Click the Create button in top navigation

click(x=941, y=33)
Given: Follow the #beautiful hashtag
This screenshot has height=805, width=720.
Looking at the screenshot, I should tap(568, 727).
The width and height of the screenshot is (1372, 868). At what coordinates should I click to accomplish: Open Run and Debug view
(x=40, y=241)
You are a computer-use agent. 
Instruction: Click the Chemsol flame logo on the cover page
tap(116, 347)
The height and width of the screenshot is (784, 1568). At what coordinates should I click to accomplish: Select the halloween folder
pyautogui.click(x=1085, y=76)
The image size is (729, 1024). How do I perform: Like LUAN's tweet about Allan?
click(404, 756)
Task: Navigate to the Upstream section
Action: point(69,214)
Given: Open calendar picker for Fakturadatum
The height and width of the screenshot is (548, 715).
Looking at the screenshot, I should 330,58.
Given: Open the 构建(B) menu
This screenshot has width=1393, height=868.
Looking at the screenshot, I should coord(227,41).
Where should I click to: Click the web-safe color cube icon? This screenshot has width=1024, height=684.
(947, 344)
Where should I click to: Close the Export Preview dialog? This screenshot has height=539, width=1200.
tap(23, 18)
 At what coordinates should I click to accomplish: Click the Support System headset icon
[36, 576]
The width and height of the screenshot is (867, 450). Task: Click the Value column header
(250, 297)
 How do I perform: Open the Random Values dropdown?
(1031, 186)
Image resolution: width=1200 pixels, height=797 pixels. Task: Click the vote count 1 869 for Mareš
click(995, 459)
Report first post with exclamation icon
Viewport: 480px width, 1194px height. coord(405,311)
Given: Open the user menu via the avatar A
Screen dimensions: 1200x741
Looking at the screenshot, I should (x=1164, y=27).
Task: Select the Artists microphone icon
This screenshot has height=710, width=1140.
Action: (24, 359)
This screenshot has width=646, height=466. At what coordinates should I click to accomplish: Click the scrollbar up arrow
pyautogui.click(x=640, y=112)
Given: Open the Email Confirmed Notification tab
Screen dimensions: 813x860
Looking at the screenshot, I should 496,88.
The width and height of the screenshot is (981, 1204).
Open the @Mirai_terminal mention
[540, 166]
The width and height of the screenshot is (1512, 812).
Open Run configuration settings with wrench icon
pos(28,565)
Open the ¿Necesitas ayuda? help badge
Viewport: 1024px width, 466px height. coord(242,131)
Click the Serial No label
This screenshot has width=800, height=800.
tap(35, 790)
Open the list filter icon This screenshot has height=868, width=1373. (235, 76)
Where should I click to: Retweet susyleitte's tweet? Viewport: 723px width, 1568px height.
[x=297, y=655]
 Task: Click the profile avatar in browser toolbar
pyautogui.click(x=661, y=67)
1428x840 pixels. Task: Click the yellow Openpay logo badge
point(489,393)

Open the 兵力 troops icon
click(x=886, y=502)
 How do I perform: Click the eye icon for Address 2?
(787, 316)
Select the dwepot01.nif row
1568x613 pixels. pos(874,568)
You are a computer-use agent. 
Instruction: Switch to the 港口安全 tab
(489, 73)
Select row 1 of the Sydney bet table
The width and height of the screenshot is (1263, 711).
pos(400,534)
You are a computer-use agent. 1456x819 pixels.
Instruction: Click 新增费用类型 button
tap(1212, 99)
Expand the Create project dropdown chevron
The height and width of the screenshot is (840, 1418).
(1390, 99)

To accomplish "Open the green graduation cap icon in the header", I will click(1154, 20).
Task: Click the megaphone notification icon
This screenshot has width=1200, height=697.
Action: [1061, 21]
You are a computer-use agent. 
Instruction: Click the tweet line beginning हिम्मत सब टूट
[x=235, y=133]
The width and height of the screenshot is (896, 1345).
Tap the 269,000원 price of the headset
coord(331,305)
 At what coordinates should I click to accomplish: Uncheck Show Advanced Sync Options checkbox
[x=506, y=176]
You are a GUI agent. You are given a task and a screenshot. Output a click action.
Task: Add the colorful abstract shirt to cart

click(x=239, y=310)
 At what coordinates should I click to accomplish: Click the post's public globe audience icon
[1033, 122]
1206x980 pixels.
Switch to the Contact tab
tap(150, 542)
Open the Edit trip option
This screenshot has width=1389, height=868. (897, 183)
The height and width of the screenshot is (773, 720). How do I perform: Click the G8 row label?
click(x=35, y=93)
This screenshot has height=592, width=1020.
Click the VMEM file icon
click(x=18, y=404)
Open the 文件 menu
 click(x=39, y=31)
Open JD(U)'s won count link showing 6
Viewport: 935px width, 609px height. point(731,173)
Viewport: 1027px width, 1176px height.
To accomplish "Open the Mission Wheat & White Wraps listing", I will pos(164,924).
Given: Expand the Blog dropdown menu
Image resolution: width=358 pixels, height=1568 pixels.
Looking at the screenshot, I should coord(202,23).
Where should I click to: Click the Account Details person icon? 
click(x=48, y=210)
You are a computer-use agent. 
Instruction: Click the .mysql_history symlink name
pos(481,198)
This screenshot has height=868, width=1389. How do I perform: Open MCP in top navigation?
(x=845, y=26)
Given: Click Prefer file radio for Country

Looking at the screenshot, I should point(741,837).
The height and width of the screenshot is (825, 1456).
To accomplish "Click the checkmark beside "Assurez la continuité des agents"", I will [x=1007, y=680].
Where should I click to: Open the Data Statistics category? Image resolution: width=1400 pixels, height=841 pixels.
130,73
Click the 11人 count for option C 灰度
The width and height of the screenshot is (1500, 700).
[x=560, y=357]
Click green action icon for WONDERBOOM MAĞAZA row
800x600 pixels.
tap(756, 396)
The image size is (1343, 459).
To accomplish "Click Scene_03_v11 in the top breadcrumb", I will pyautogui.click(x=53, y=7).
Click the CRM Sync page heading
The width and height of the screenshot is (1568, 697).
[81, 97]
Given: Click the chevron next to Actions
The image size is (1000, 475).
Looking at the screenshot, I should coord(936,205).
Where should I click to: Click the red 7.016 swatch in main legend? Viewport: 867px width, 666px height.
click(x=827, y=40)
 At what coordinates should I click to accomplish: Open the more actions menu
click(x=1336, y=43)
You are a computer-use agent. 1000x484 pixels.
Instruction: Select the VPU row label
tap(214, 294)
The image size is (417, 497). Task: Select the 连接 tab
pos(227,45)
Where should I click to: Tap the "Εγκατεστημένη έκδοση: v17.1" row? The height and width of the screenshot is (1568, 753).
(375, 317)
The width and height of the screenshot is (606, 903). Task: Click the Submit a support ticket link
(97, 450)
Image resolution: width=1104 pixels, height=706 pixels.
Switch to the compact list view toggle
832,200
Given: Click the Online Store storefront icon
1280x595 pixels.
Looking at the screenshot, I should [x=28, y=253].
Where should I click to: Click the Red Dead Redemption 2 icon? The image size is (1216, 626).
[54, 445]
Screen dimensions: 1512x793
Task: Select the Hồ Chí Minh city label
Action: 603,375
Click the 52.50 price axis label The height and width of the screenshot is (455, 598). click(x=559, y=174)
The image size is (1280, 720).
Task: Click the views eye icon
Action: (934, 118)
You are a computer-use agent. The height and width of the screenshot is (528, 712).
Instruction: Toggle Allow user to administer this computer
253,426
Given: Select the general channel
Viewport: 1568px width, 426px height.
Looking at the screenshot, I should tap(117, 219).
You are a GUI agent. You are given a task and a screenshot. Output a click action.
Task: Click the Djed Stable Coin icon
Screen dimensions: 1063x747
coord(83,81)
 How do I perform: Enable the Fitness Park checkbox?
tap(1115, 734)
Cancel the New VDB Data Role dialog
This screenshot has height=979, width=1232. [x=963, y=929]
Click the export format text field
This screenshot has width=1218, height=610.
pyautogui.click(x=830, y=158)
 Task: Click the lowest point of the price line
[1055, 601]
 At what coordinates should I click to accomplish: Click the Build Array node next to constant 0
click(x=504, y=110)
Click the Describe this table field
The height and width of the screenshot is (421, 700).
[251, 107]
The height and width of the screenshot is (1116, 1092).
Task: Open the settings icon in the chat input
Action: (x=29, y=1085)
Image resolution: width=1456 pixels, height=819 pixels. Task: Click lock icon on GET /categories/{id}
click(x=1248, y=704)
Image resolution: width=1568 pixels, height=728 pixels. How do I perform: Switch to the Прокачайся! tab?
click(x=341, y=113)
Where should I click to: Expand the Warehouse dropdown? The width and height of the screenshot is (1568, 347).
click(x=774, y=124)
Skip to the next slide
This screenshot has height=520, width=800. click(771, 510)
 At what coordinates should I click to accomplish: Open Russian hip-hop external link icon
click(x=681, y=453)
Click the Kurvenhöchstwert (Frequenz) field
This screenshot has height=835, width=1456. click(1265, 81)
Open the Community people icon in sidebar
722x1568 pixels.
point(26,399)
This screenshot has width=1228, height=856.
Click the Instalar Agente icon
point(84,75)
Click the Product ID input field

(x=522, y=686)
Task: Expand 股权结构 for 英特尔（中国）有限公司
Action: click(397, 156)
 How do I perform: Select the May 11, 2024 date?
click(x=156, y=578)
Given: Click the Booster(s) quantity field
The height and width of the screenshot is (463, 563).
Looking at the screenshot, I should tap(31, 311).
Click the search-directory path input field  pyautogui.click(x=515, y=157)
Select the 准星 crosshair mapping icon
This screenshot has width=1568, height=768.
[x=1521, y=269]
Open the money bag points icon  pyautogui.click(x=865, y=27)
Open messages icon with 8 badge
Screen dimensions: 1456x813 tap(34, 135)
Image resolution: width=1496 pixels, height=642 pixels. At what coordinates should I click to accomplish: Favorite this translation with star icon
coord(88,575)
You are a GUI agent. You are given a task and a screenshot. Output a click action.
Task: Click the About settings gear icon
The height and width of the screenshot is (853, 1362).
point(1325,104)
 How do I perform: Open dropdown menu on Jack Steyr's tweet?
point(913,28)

★ ★ ★ ★

Job: Recast everything above from the line containing "Where should I click to: Retweet" down to the line containing "click(x=239, y=310)", both included, as a numbered list that leaves out blank lines.

Response for this exercise:
1. Where should I click to: Retweet susyleitte's tweet? Viewport: 723px width, 1568px height.
2. [x=297, y=655]
3.  Task: Click the profile avatar in browser toolbar
4. pyautogui.click(x=661, y=67)
5. 1428x840 pixels. Task: Click the yellow Openpay logo badge
6. point(489,393)
7. Open the 兵力 troops icon
8. click(x=886, y=502)
9.  How do I perform: Click the eye icon for Address 2?
10. (787, 316)
11. Select the dwepot01.nif row
12. 1568x613 pixels. pos(874,568)
13. You are a computer-use agent. 
14. Instruction: Switch to the 港口安全 tab
15. (489, 73)
16. Select row 1 of the Sydney bet table
17. The width and height of the screenshot is (1263, 711).
18. pos(400,534)
19. You are a computer-use agent. 1456x819 pixels.
20. Instruction: Click 新增费用类型 button
21. tap(1212, 99)
22. Expand the Create project dropdown chevron
23. The height and width of the screenshot is (840, 1418).
24. (1390, 99)
25. To accomplish "Open the green graduation cap icon in the header", I will click(1154, 20).
26. Task: Click the megaphone notification icon
27. This screenshot has width=1200, height=697.
28. Action: [1061, 21]
29. You are a computer-use agent. 
30. Instruction: Click the tweet line beginning हिम्मत सब टूट
31. [x=235, y=133]
32. The width and height of the screenshot is (896, 1345).
33. Tap the 269,000원 price of the headset
34. coord(331,305)
35.  At what coordinates should I click to accomplish: Uncheck Show Advanced Sync Options checkbox
36. [x=506, y=176]
37. You are a GUI agent. You are given a task and a screenshot. Output a click action.
38. Task: Add the colorful abstract shirt to cart
39. click(x=239, y=310)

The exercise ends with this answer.